> **Given request**:
Report every line in the entries below that contains the word "list".

***** Extracted information *****

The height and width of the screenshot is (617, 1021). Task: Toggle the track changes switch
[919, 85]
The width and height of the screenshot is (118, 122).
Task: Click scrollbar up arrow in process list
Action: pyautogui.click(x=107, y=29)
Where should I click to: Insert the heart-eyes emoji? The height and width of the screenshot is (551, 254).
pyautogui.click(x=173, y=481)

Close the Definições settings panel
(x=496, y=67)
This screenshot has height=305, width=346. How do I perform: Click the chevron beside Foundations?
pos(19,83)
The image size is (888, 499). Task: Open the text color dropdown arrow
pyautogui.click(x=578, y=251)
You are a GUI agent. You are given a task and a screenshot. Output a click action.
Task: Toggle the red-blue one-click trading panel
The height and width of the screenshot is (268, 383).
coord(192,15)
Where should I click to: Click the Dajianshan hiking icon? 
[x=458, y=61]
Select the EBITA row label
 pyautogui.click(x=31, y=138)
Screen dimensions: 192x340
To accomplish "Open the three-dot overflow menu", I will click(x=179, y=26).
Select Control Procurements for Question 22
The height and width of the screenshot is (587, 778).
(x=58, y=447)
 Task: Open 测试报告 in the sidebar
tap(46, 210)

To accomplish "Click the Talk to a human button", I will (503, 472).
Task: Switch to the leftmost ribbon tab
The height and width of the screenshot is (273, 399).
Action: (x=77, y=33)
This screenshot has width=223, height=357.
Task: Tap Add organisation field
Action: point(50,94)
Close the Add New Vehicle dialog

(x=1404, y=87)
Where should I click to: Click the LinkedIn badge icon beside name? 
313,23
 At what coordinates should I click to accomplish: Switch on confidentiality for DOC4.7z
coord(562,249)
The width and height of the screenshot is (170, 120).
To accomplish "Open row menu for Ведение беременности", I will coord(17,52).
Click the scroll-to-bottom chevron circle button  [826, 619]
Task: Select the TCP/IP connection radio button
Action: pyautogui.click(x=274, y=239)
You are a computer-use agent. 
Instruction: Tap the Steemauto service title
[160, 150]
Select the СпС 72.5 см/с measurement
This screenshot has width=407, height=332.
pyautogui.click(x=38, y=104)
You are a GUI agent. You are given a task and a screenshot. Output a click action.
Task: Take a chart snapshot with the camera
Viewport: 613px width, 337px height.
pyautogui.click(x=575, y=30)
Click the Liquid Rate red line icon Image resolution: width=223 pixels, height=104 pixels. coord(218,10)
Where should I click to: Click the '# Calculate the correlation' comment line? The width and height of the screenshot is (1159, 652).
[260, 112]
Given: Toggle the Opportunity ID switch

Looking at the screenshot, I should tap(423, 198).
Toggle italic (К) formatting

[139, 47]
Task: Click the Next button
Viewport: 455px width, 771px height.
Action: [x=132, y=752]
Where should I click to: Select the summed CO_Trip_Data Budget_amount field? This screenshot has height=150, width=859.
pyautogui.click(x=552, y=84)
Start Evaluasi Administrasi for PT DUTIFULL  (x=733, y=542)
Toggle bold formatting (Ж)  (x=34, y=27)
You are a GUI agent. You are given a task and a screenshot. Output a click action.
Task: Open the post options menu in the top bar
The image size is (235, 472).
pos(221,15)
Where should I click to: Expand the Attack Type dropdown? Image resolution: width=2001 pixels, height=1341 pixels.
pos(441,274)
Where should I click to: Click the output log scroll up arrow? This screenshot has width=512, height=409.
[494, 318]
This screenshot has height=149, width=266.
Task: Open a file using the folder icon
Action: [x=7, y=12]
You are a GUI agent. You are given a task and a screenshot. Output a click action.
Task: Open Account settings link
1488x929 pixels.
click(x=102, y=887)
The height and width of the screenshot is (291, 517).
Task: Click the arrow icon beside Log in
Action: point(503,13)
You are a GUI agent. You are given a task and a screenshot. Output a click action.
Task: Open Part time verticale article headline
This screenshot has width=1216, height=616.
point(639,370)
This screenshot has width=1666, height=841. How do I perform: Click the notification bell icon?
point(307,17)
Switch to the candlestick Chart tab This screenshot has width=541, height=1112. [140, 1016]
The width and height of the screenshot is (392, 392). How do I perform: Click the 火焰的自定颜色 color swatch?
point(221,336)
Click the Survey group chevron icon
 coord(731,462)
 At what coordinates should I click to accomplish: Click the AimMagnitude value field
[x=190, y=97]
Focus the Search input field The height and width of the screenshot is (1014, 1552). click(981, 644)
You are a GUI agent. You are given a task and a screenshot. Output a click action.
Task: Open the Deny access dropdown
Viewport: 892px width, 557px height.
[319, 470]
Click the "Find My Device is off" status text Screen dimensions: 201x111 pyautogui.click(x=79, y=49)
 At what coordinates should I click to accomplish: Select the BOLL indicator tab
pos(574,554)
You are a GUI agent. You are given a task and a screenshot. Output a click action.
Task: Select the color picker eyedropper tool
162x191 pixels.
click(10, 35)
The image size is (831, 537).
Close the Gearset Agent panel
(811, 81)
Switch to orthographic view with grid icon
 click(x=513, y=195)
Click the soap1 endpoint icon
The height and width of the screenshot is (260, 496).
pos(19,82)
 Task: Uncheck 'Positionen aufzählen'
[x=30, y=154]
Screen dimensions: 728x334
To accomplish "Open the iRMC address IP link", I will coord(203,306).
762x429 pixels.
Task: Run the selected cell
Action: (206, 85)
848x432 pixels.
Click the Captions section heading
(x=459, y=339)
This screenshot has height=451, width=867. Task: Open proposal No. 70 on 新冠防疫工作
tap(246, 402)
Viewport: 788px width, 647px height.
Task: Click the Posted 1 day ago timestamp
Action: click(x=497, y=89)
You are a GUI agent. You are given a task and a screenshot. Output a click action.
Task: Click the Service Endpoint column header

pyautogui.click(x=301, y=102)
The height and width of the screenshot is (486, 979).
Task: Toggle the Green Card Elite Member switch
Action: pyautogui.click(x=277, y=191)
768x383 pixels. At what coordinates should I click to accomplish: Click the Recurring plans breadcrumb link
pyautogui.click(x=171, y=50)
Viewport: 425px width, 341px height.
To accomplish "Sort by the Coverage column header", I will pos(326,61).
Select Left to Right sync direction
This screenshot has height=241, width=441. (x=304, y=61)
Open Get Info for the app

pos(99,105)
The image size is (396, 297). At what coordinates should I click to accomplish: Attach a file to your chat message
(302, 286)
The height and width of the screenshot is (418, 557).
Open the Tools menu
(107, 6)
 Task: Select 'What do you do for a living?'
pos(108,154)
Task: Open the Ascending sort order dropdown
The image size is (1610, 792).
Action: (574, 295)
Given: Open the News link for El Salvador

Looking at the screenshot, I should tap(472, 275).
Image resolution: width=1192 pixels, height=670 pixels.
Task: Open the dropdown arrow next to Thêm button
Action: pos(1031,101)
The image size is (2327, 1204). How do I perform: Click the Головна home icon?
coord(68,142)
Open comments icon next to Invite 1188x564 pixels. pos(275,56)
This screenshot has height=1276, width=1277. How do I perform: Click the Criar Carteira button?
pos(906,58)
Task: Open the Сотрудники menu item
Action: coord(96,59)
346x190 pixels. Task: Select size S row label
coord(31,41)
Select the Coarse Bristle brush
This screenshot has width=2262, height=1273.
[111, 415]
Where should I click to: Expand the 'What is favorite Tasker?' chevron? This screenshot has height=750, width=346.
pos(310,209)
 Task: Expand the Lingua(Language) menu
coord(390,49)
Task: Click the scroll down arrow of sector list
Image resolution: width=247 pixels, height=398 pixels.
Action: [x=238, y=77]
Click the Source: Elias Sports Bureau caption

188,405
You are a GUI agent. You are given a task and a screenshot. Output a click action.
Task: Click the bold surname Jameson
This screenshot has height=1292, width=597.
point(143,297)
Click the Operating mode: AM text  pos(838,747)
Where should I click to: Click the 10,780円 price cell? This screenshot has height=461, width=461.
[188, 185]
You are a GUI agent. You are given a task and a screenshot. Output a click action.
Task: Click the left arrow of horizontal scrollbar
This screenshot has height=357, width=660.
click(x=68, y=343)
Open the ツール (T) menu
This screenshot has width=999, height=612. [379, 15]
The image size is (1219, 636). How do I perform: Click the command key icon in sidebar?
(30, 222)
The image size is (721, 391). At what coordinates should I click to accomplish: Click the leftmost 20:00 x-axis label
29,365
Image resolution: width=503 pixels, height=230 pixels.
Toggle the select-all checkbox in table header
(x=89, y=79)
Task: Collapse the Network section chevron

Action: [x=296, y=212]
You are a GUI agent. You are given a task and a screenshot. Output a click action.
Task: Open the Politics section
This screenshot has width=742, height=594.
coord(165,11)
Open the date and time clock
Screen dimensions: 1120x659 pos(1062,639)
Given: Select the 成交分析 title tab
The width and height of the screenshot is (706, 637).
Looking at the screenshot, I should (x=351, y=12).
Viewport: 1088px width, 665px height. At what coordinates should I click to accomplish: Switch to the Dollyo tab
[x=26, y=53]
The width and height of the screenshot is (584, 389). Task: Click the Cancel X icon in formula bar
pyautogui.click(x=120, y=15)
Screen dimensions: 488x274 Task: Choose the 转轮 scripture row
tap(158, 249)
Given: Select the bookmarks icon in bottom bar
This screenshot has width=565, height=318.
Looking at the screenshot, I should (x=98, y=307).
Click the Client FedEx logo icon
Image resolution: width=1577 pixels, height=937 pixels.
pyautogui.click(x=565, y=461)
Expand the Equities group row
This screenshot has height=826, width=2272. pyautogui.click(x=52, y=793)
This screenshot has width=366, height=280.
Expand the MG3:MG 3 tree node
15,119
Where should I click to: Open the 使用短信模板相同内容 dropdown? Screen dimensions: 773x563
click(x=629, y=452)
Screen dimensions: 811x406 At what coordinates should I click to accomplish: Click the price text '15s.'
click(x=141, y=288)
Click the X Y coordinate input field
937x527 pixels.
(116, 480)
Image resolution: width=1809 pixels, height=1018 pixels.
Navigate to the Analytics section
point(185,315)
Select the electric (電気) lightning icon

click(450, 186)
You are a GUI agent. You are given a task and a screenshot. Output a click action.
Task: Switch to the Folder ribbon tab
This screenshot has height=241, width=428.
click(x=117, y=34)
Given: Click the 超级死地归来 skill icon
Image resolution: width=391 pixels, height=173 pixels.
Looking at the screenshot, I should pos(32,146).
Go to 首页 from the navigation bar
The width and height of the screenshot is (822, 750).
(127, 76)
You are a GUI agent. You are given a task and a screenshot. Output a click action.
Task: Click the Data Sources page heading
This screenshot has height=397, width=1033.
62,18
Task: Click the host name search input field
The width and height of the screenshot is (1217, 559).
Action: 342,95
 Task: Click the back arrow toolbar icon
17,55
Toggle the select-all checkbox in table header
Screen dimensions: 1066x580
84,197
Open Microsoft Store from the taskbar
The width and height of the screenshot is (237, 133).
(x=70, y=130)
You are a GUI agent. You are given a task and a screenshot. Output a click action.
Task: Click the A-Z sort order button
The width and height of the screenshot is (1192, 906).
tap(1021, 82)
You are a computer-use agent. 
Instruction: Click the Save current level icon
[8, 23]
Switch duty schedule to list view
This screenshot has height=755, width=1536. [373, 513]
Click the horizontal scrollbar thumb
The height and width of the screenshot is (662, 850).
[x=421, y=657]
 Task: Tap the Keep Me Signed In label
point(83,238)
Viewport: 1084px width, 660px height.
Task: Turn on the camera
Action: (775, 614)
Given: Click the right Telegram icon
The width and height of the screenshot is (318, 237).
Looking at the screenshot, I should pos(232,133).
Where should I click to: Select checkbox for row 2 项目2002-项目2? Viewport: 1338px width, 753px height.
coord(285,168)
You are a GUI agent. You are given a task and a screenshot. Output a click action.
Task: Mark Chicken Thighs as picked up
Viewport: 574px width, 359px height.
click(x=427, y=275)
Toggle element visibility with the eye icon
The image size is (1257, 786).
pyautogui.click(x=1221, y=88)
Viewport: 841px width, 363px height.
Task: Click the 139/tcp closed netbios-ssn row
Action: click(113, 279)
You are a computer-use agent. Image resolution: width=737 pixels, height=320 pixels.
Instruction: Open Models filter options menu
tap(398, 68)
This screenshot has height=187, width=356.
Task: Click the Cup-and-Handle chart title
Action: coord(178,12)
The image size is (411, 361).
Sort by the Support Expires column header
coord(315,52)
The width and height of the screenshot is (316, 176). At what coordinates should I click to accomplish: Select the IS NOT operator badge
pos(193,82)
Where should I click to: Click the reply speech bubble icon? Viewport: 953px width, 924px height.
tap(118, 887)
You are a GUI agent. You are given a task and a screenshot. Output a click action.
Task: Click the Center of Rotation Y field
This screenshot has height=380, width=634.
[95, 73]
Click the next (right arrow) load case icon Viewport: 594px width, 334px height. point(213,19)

*****

> **Final answer**:
Task: Click scrollbar up arrow in process list
Task: Click the scroll down arrow of sector list
Switch duty schedule to list view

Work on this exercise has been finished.